Jack Hill suit Francis Ford Coppola, son camarade de classe, quand il propose ses services au roi de la série B, Roger Corman. Il passe par tous les postes: décors, scénario, montage, coréalisation, etc. Jack Hill accède officiellement à la réalisation en 1966 avec Blood Bath qu’il coréalise avec Stephanie Rothman, film de vampires qu’il tourne à Belgrade. Roger Corman l’expédie aux Philippines où il réalise des films d’exploitation de légende, The Big Doll House (1971) et The Big Bird Cage (1972), deux films avec Pam Grier. Films de prisons avec ses incontournables scènes de douches, de combats et rivalités féminines, mais aussi de rébellion contre l’oppression. Films d’exploitation, mais progressistes. De retour au Etats-Unis, il réalise en pleine vague de la blaxploitation coup sur coup deux autres films avec sa muse: son chef-d’œuvre avec Coffy avant de poursuivre l’année suivante avec l’excellent Foxy Brown (1974). Il se sépare de Pam Grier et poursuit dans la foulée avec des films mettant – toujours – en scène des personnages de femmes puissantes et rebelles, dont l’étonnant Switchblade Sisters (1975) avec son gang de filles. En 1982, Jack Hill tourne son dernier film Sorceress (sous le pseudo de Brian Stuart !) de l’heroic fantasy sexy produite par le fidèle Roger Corman.

Pam Grier est l’icône absolue de la Blaxploitation. Jack Hill la rencontre à l’American International Production où elle est standardiste. D’autres sources indiquent que c’est Roger Corman qui la repère. Toujours est-il que Corman et Arkoff (le patron d’AIP) expédient le réalisateur et l’actrice aux Philippines pour mettre en boîte des films à (très) bas coût. Sur place, Pam Grier chope une maladie tropicale qui, parmi divers symptômes, la rend aveugle pendant quelques semaines. Elle tourne sur place pour Eddie Romero deux autres films toujours produits par Corman. Pam Grier crève l’écran, Arkoff la prend sous contrat. Elle tourne des seconds rôles des Blaxploitations avant de devenir la Super Star féminine du genre avec Coffy. A la fin de la Blaxploitation, elle poursuit avec des seconds rôles particulièrement intéressants comme dans le Policeman (Fort Apache the Bronx, 1981) aux côtés de Paul Newman ou en sorcière dans La Foire des ténèbres  (Something Wicked This Comes, 1983), un des très rares films dignes d’intérêts produit par l’empire Disney. Fan absolu de Pam, Tarantino écrit pour elle Jackie Brown, le nom est bien sûr un hommage à Foxy Brown. En parallèle de sa carrière cinématographique, Pam Grier a une intense activité télévisuelle, elle est, entre autres, un personnage récurrent dans plusieurs séries comme Smallville ou L World.
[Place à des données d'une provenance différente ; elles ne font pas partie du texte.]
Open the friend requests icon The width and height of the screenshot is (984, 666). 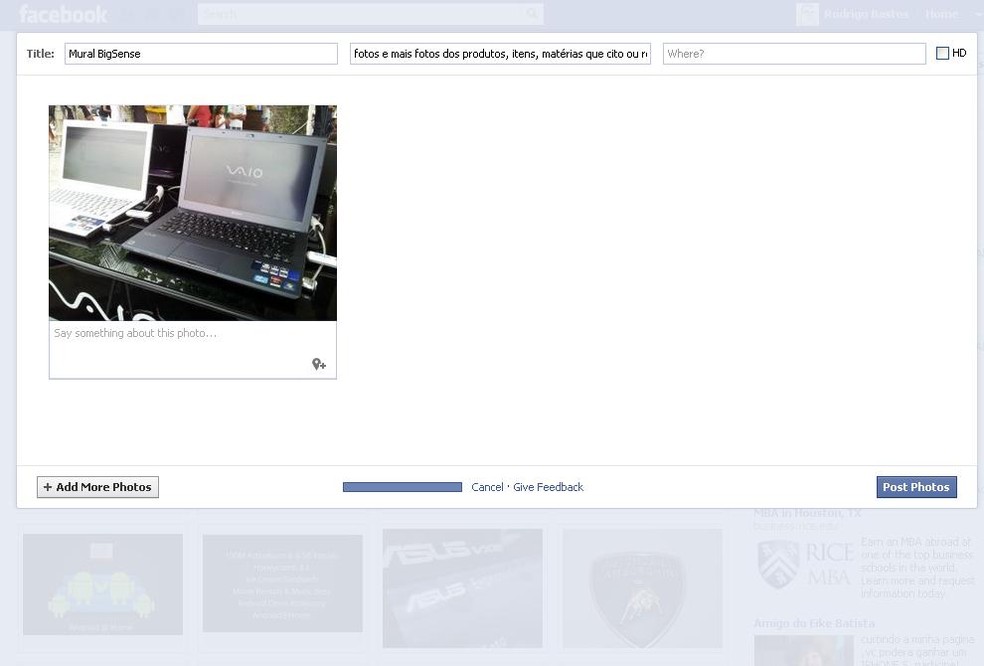[x=126, y=14]
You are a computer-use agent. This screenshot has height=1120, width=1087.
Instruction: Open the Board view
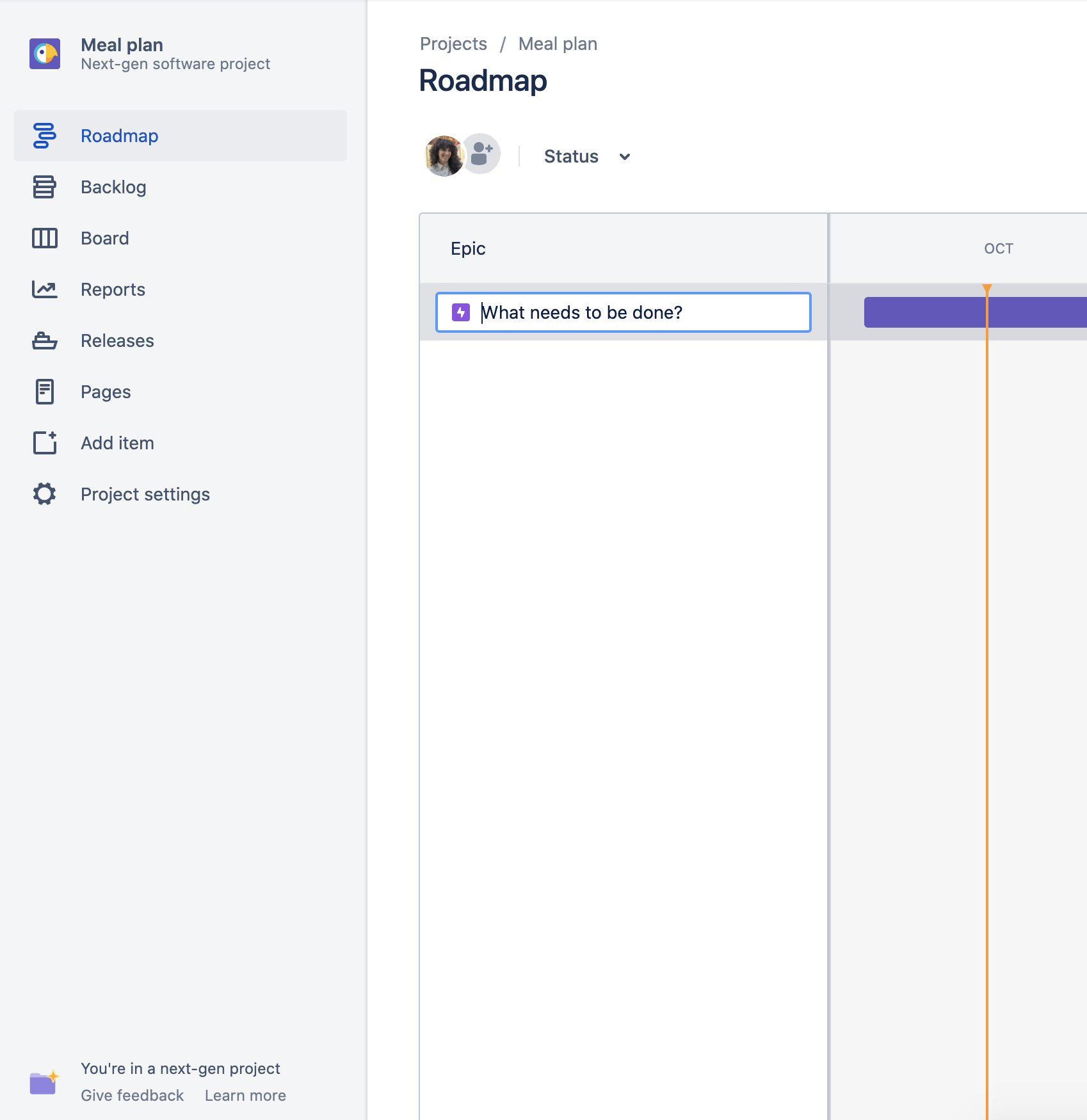(106, 238)
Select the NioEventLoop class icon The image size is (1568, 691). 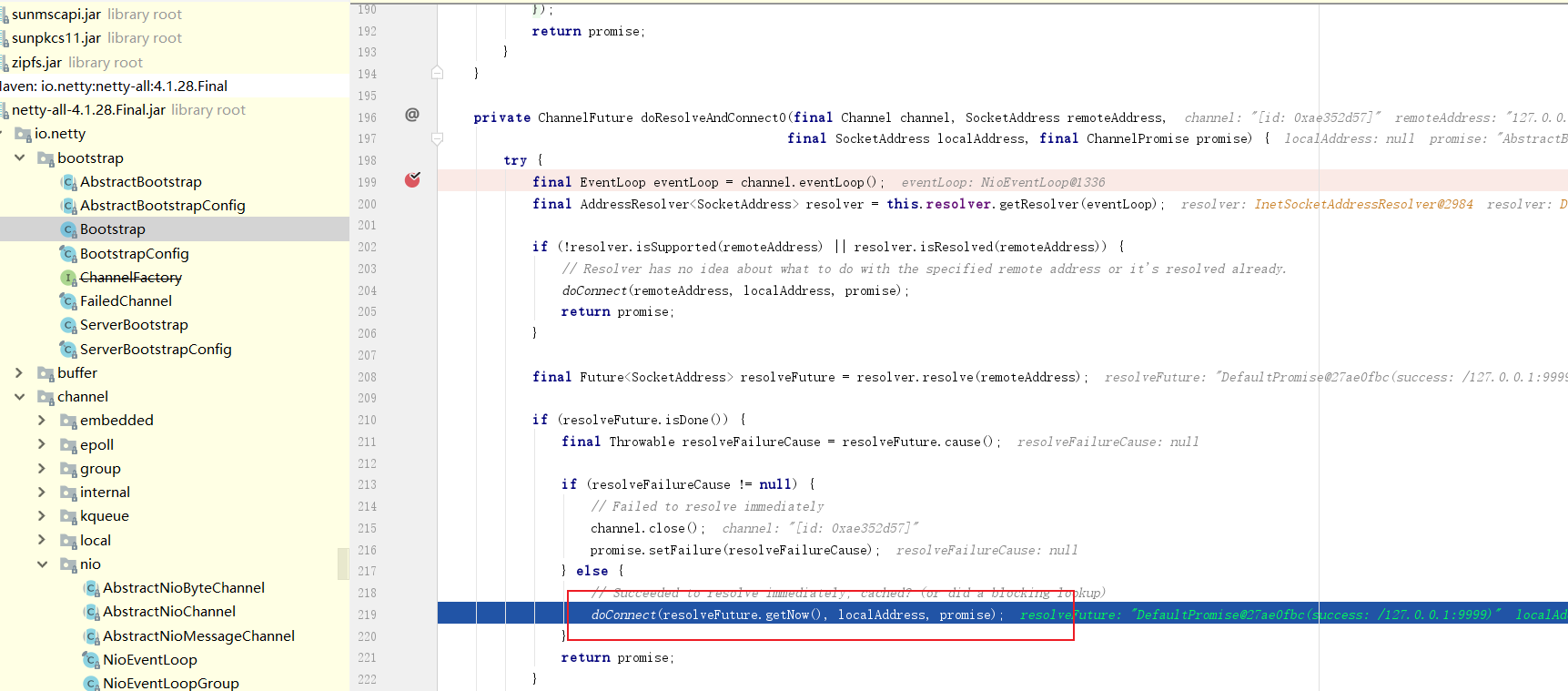tap(91, 660)
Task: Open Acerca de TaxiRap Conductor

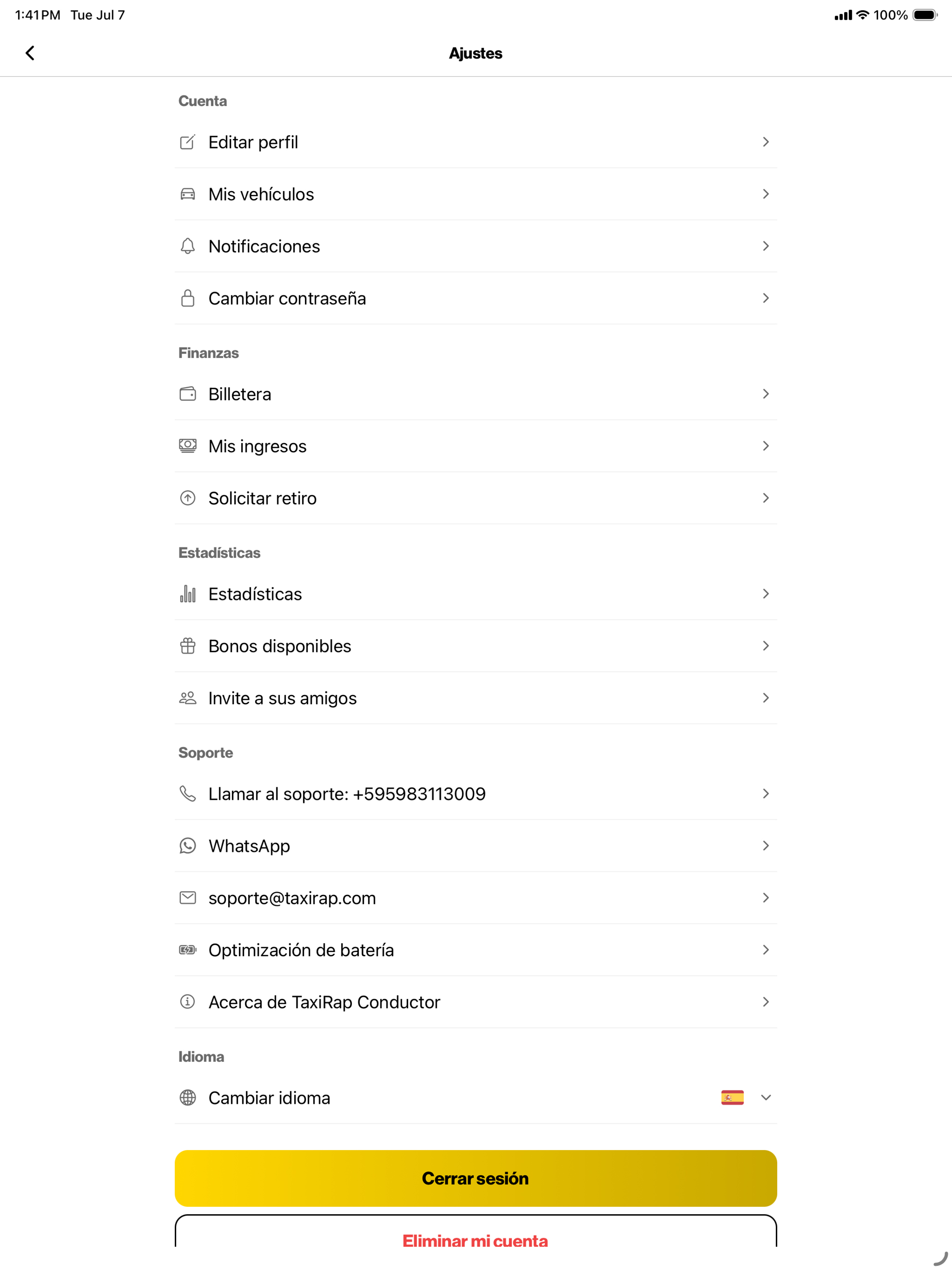Action: coord(476,1002)
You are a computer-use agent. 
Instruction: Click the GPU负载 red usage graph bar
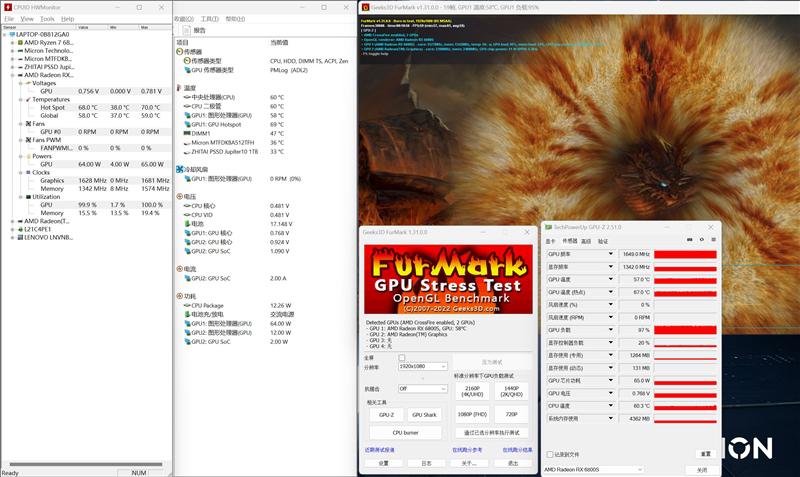[x=684, y=329]
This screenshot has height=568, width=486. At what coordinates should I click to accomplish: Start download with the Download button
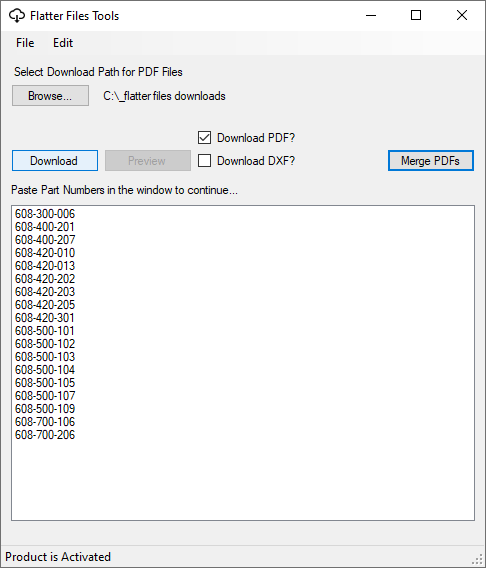coord(55,160)
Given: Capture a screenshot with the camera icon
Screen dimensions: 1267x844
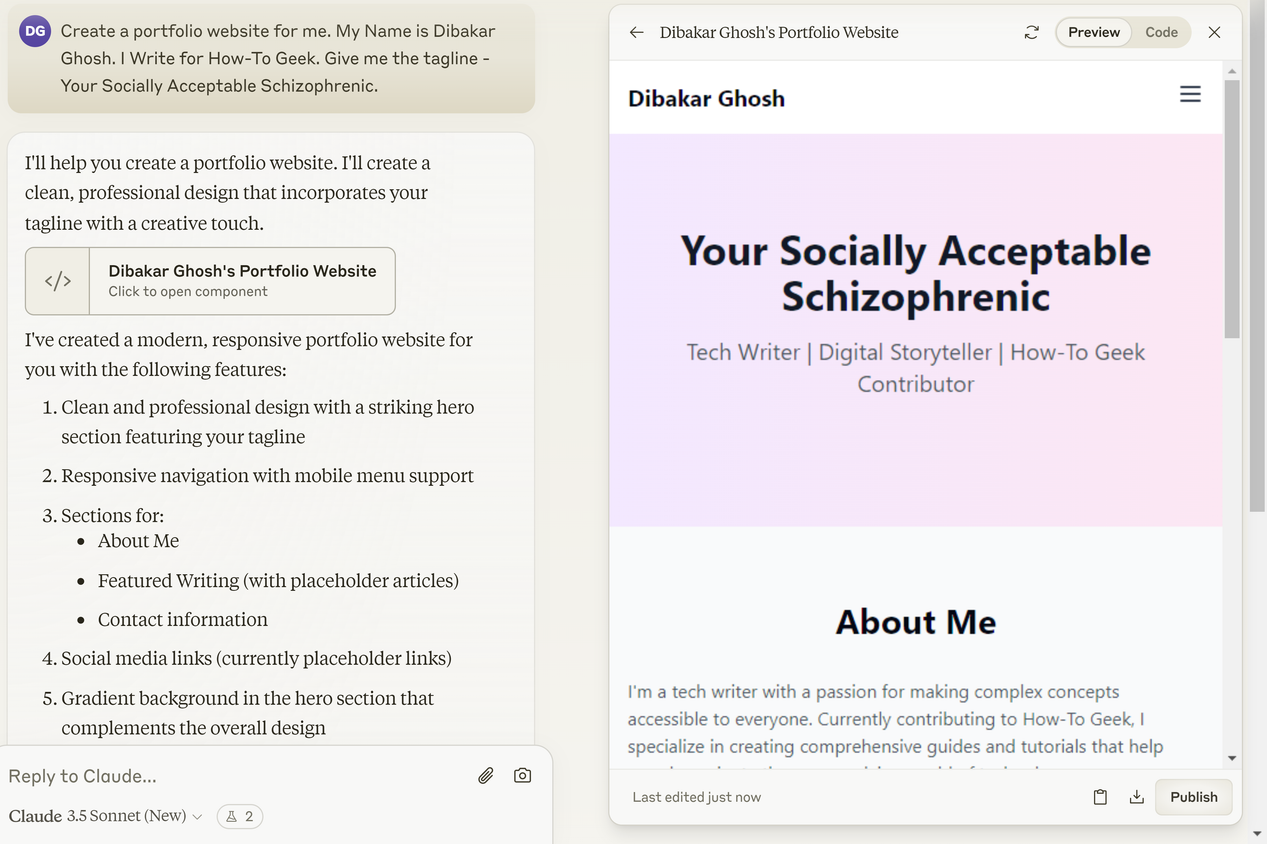Looking at the screenshot, I should point(522,775).

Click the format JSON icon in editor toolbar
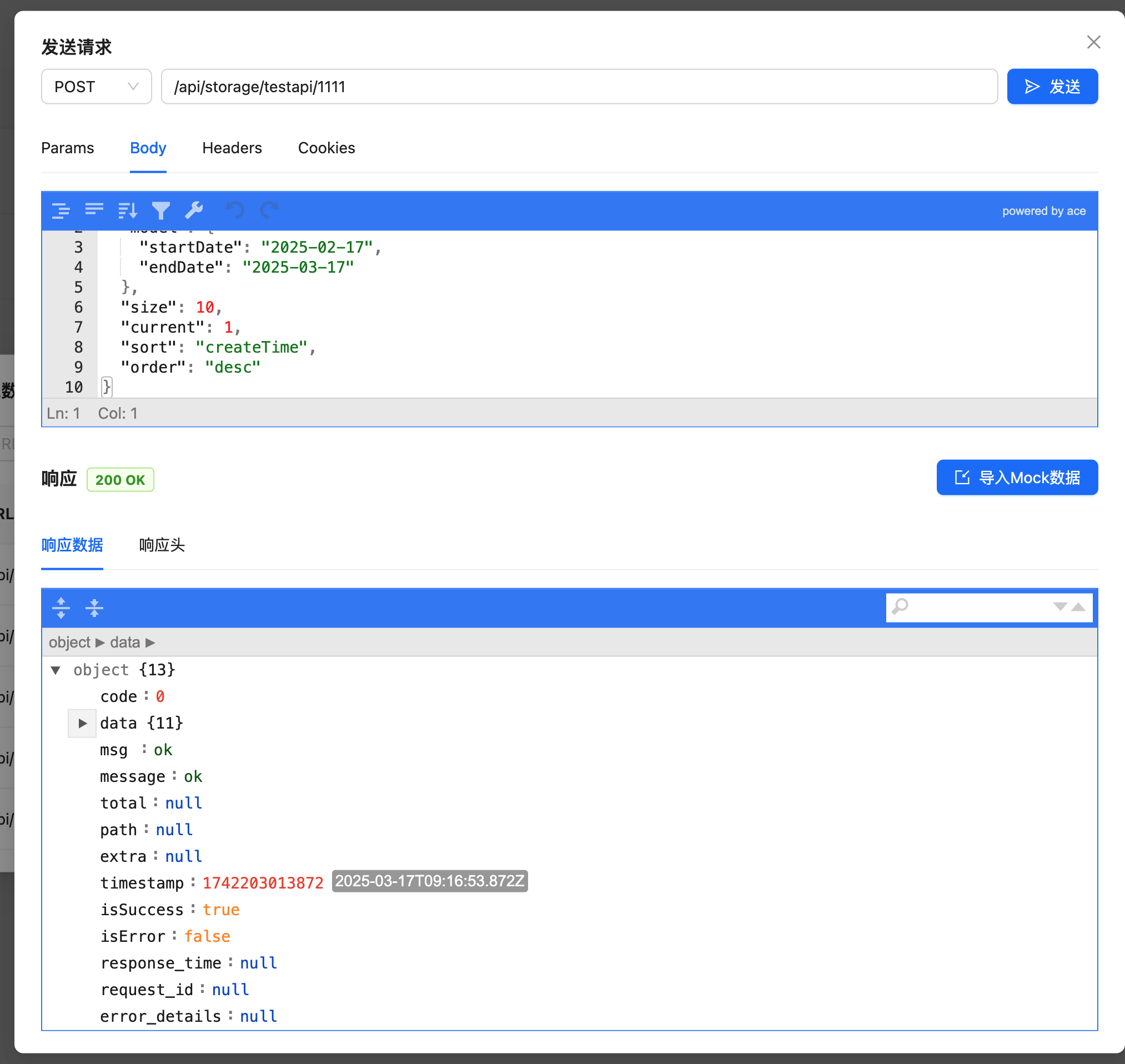(61, 210)
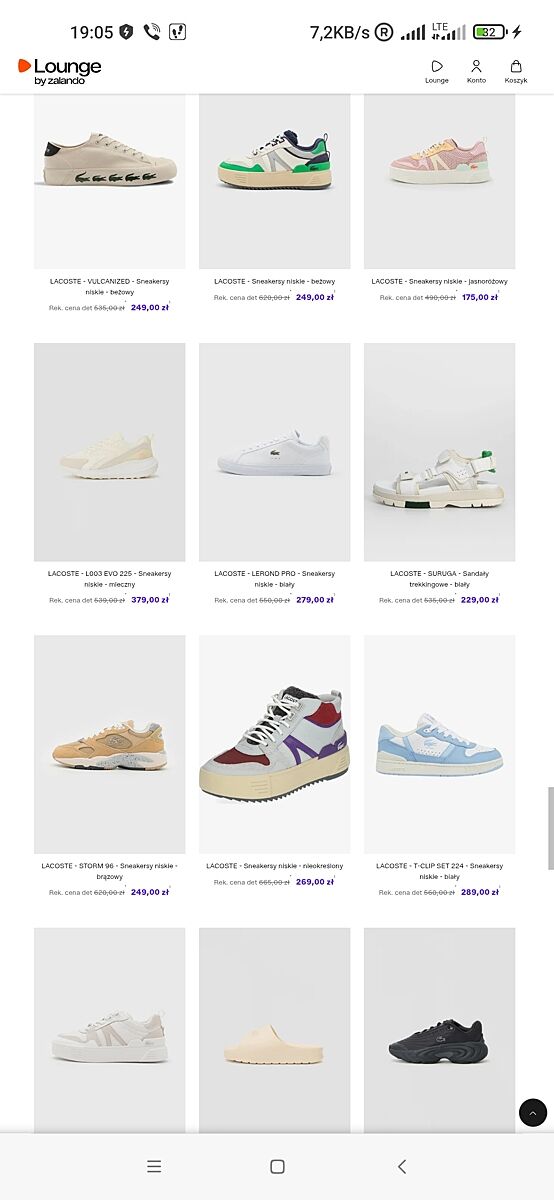
Task: Select the LEROND PRO sneaker title
Action: pos(275,579)
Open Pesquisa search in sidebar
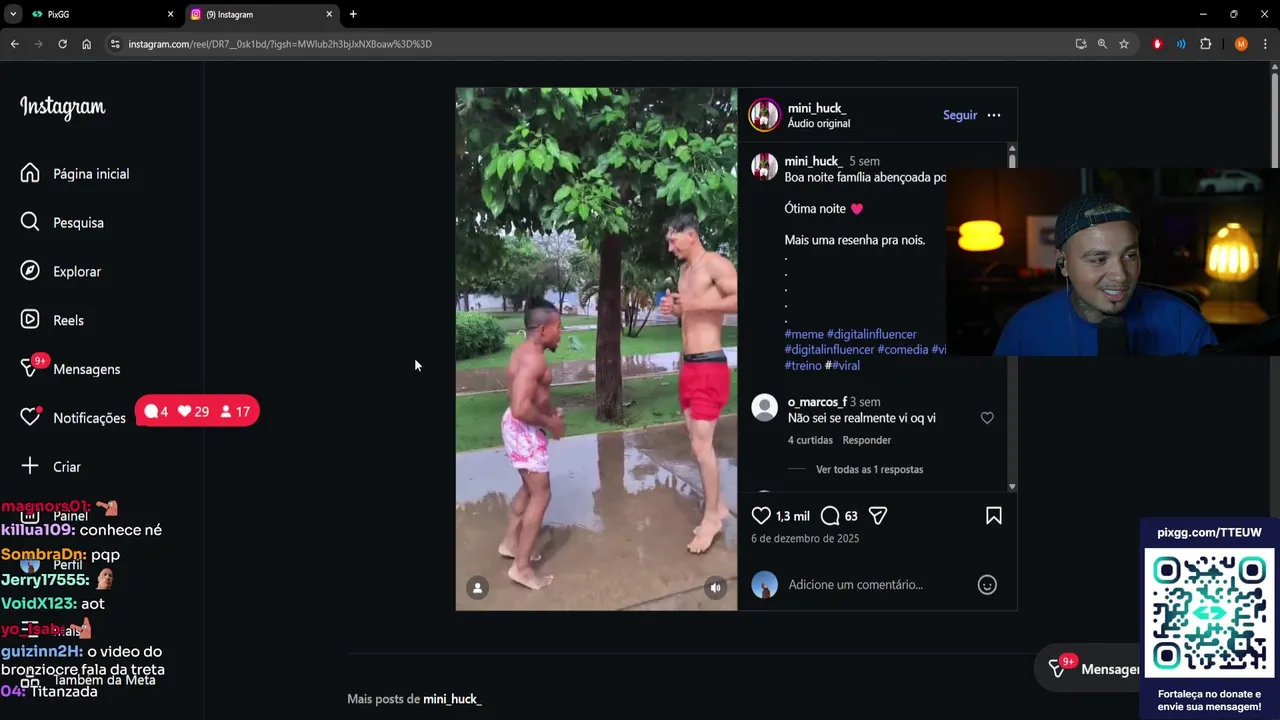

Coffy est produit par Samuel Z. Arkoff dont la devise était « Toujours plus de sexe, toujours plus de violence », de quoi se précipiter sur ses productions ! Est-il besoin de préciser que Coffy, la panthère noire de Harlem est l’un des films préférés de Quentin Tarantino ?

Fernand Garcia

Coffy, la panthère noire de Harlem pour la 1ère fois en Blu-ray sous la bannière de BQHL éditions (et en DVD). Le film est proposé dans un nouveau master haute définition impeccable, sans complément, mais Pam Grier est à elle seule un bonus royal. Et contrairement à ce qu’indique le titre français, Coffy ne se déroule pas dans le quartier de Harlem à New York, mais à Los Angeles.

Coffy, la panthère noire de Harlem (Coffy) un film de Jack Hill avec Pam Grier, Brooker Bradshaw, Robert DoQui, Allan Arbus, Sid Haig, William Elliott, Barry Cahill, Lisa Farringer, Carol Young, Linda Haynes, Mwako Cumbuka, Carol Locatell, Lee de Broux, John Perak… Scénario : Jack Hill. Directeur de la photographie : Paul Lohmann. Montage : Charles McClelland. Musique : Roy Ayers. Producteurs : Robert A. Papazian et Samuel Z. Arkoff. Production : A.I.P. American International Production – Papazian – Hirsch Entertainment International. Etats-Unis. 1973. 91 minutes. Panavision. Couleur (Movielab). Format image : 1,85 :1. 16/9e compatible 4/3. Son VO sous-titré en français et VF. HD. Interdit aux moins de 12 ans.